XAIDA WEBINAR | HOW EXTREME WAS THE GLOBAL HEAT IN 2023/24?
XAIDA is now hosting an open monthly webinar. Within the XAIDA project, sixteen research institutes and climate risk practitioners, aim to develop and apply novel artificial intelligence methods to better assess and predict the influence of climate change on extreme weather. Join the webinar each month to dive into interesting topics such as machine learning for climate extremes, the societal impact of extremes, and education about climate change.
Coordination: Maria Gonzalez-Calabuig (University of València), Manon Rousselle (IPSL)
January 21st, 2025 at 2 PM (14:00) CET
Speaker: Svenja Seeber, PhD candidate at the Department of Environmental Systems Science, ETH Zurich
Title: How extreme was the global heat in 2023/24?
Abstract: Between July 2023 and June 2024, each month set a new temperature record, all exceeding the 1.5 °C threshold established by the Paris Agreement. The global mean surface temperature anomaly peaked in September 2023 at 1.8 °C above pre-industrial levels, exceeding the previous record by an unprecedented 0.5 °C.
Using a probabilistic attribution framework, we assess the likelihood of this global heat. We show that September 2023 was the most extreme month in this record-breaking period, with temperature anomalies that were extremely unlikely based on both observed and modelled data. Although El Niño conditions contributed to the development of the heat, the most extreme anomalies were observed in the extratropics, particularly over land.

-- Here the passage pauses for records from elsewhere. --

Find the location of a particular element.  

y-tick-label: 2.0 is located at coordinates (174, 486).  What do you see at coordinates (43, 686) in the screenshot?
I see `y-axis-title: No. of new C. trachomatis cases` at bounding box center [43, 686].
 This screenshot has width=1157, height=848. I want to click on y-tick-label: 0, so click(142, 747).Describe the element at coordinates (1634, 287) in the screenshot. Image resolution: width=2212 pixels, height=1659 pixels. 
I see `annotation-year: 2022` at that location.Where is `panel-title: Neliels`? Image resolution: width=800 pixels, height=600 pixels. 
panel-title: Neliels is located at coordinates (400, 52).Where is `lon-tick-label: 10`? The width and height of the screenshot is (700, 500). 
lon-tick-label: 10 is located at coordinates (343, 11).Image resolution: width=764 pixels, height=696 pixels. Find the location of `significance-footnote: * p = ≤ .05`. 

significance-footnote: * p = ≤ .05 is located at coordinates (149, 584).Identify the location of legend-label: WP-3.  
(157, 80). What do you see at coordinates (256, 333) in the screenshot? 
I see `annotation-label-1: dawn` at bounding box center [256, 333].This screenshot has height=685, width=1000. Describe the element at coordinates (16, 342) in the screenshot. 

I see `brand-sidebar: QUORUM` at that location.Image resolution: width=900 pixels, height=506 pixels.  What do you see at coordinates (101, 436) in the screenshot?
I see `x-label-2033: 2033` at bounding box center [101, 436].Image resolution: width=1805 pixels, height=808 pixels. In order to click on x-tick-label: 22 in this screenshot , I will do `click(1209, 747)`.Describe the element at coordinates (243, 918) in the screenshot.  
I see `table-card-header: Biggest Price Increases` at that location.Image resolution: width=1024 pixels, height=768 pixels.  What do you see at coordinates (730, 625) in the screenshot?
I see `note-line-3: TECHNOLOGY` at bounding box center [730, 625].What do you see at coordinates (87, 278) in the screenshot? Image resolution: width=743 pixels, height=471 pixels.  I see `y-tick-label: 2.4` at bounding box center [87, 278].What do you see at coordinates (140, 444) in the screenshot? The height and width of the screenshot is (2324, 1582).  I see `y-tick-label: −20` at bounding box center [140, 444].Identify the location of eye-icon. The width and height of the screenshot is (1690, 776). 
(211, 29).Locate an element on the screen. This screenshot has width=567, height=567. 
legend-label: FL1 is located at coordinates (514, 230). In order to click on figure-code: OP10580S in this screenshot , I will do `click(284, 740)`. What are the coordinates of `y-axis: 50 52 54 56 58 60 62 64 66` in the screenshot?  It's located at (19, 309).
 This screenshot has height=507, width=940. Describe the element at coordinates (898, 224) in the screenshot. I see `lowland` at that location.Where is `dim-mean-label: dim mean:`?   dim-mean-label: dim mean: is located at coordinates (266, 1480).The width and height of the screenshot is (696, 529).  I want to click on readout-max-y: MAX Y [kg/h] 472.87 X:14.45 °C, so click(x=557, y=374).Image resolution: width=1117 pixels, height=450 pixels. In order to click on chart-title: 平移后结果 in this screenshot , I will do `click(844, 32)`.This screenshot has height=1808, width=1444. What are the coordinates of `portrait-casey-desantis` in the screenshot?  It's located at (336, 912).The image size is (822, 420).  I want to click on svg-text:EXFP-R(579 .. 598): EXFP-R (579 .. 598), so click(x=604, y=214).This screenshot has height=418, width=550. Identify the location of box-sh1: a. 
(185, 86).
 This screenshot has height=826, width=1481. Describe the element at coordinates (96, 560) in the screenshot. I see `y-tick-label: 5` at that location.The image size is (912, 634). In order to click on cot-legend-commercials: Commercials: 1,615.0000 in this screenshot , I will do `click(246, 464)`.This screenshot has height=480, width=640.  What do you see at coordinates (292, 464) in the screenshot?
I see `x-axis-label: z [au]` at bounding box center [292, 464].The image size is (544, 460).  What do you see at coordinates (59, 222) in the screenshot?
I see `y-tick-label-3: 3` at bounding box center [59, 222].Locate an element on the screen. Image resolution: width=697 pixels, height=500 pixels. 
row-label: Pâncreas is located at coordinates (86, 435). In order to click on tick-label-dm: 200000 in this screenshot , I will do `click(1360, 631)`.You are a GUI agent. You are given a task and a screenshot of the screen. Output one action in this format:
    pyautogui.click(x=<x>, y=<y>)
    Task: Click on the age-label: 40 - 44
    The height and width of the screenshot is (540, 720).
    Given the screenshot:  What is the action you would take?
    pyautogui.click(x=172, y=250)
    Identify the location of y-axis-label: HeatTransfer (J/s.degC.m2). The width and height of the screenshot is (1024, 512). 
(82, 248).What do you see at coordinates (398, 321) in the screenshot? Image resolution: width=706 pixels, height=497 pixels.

CMIP6 climate models fail to capture the September 2023 anomaly under the current climate, but its occurrence probability rises sharply within a few years into the future. In contrast, the temperature jump from September 2022 to 2023 was an extreme anomaly that would strongly challenge our understanding of the climate system if it were to reoccur, even at higher warming levels. A process-based analysis highlights water vapour feedback and resulting longwave forcing as a key driver of the heat buildup, with no indication of missing processes or nonlinearities in the climate models.